FRIENDSHIP (Fowler's)
There are two "Friendships" in Trelawny. One is known as Reid's Friendship . The second, consisting of 935 acres, was owned by James Fowler, who also owned Lottery and Grange.
There were 3 Fowler brothers from Scotland (John, Andrew and James) who came to Trelawny in the late 1700s, says John Fowler, who is "kin". The oldest, John, died in 1792, and is buried at Merrywood, his grave is supposed to still exist. Andrew died in 1796. Both John and Andrew were relatively young men when they died (early 40s). Probably having seen the fate of his brothers, James hastened back to Scotland in about 1797, to become an absentee proprietor. A wise decision - he lived to the ripe old age of 80, dying at his estate in Scotland.

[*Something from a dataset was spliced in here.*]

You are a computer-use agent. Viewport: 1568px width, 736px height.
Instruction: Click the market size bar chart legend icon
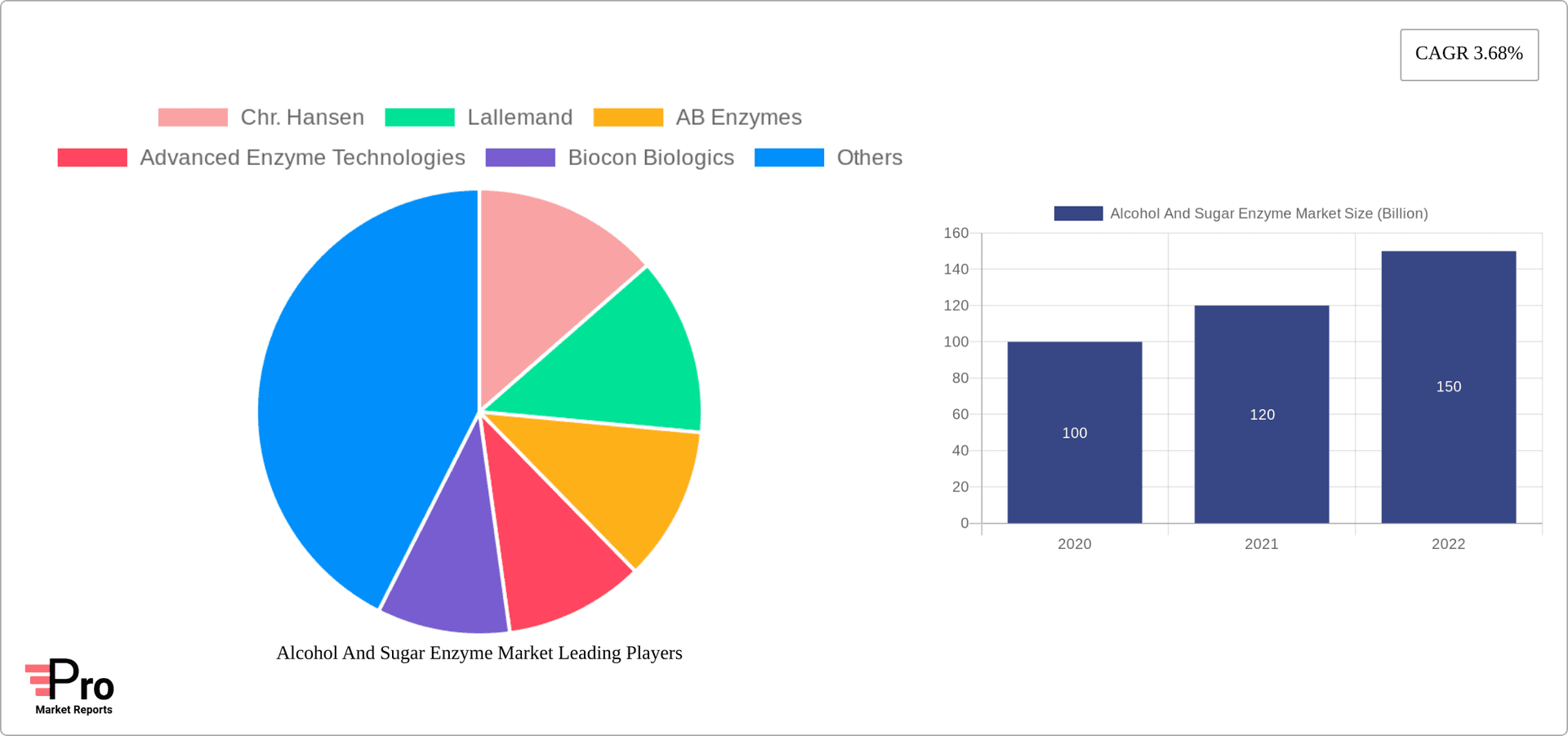click(1077, 213)
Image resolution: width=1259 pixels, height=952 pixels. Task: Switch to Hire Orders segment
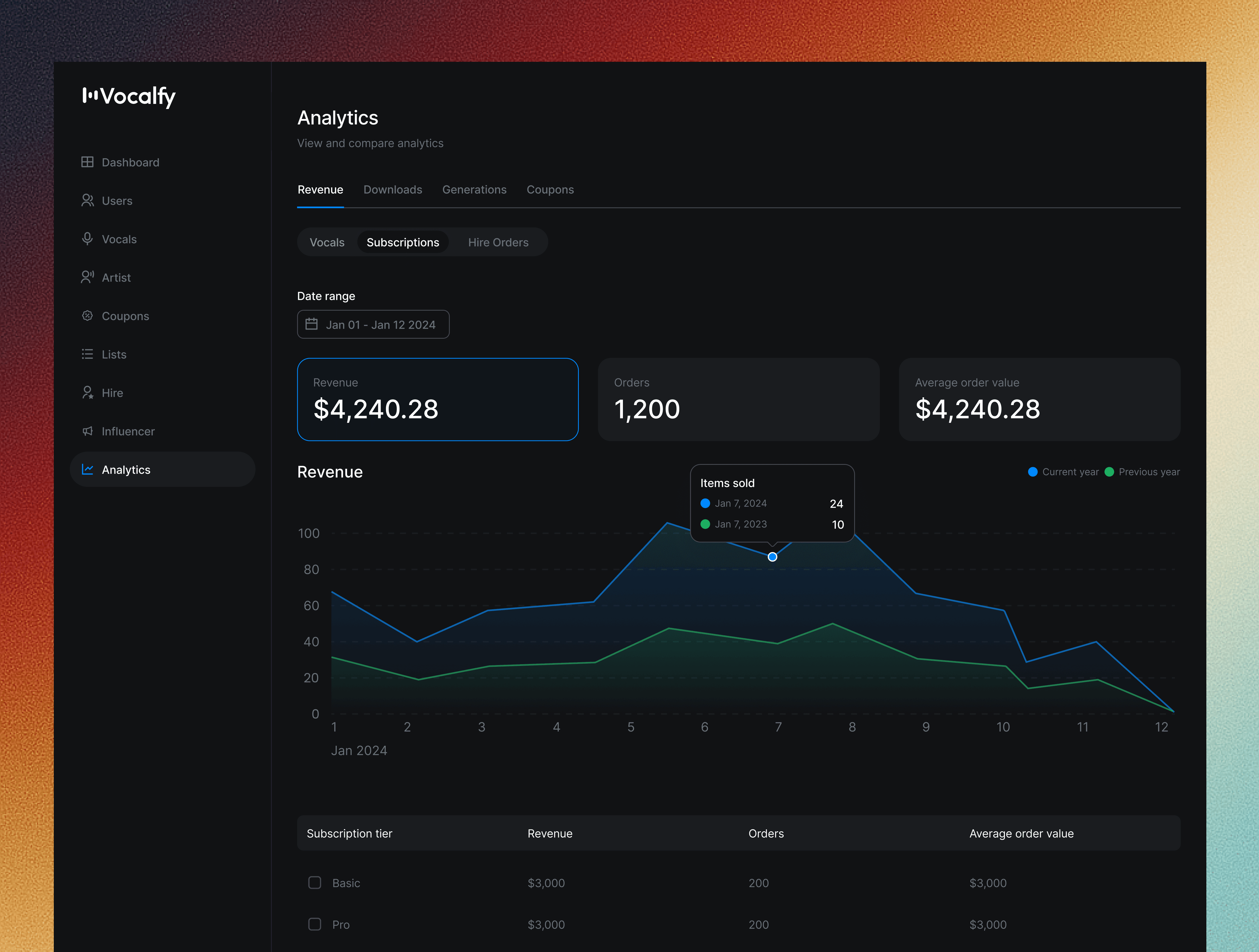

John Fowler also points out that there is another Fowler on the west side of Cockpit Country - He owned Kensington, Drop slightly east of south from Kensington, there's a "Mrs. Fowler's", which I presume is where the widow Fowler who owned Kensington actually resided. Kensington has the dubious distinction of being the first great house torched in the last slave rebellion (Sam Sharpe's). At that point it was owned by John Morris, the son-in-law of Robert Fowler, who had owned it in the late 1700s before he died in the 1790s and it passed to his wife who died in about 1828.